Exact transcription of the records is required.

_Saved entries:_
- - -
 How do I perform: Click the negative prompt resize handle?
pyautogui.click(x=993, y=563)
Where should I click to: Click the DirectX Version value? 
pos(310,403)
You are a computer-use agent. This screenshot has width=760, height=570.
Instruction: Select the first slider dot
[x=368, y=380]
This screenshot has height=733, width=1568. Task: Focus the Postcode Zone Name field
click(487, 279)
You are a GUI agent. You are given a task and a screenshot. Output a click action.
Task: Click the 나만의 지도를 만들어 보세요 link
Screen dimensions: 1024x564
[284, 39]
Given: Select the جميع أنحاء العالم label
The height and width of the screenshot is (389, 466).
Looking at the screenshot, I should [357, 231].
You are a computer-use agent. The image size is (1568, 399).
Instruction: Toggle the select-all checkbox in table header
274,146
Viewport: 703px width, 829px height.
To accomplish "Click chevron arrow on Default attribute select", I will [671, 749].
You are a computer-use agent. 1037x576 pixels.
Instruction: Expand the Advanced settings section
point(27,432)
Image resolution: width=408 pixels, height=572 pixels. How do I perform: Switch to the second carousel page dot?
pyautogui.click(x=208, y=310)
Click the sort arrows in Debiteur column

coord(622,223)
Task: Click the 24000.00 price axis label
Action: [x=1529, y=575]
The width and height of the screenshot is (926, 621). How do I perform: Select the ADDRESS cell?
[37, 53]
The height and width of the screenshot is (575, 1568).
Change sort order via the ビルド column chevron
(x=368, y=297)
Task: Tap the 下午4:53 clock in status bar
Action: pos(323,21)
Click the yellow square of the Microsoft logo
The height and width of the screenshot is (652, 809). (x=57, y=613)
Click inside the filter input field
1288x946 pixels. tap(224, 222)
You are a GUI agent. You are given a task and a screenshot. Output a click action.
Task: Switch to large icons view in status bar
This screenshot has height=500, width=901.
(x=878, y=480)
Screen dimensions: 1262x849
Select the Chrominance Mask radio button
- - -
_TASK SOLUTION:_
 How do I perform: Click the negative prompt resize handle?
pyautogui.click(x=993, y=563)
Where should I click to: Click the DirectX Version value? 
pos(310,403)
You are a computer-use agent. This screenshot has width=760, height=570.
Instruction: Select the first slider dot
[x=368, y=380]
This screenshot has height=733, width=1568. Task: Focus the Postcode Zone Name field
click(487, 279)
You are a GUI agent. You are given a task and a screenshot. Output a click action.
Task: Click the 나만의 지도를 만들어 보세요 link
Screen dimensions: 1024x564
[284, 39]
Given: Select the جميع أنحاء العالم label
The height and width of the screenshot is (389, 466).
Looking at the screenshot, I should [357, 231].
You are a computer-use agent. The image size is (1568, 399).
Instruction: Toggle the select-all checkbox in table header
274,146
Viewport: 703px width, 829px height.
To accomplish "Click chevron arrow on Default attribute select", I will [671, 749].
You are a computer-use agent. 1037x576 pixels.
Instruction: Expand the Advanced settings section
point(27,432)
Image resolution: width=408 pixels, height=572 pixels. How do I perform: Switch to the second carousel page dot?
pyautogui.click(x=208, y=310)
Click the sort arrows in Debiteur column

coord(622,223)
Task: Click the 24000.00 price axis label
Action: [x=1529, y=575]
The width and height of the screenshot is (926, 621). How do I perform: Select the ADDRESS cell?
[37, 53]
The height and width of the screenshot is (575, 1568).
Change sort order via the ビルド column chevron
(x=368, y=297)
Task: Tap the 下午4:53 clock in status bar
Action: pos(323,21)
Click the yellow square of the Microsoft logo
The height and width of the screenshot is (652, 809). (x=57, y=613)
Click inside the filter input field
1288x946 pixels. tap(224, 222)
You are a GUI agent. You are given a task and a screenshot. Output a click action.
Task: Switch to large icons view in status bar
This screenshot has height=500, width=901.
(x=878, y=480)
Screen dimensions: 1262x849
Select the Chrominance Mask radio button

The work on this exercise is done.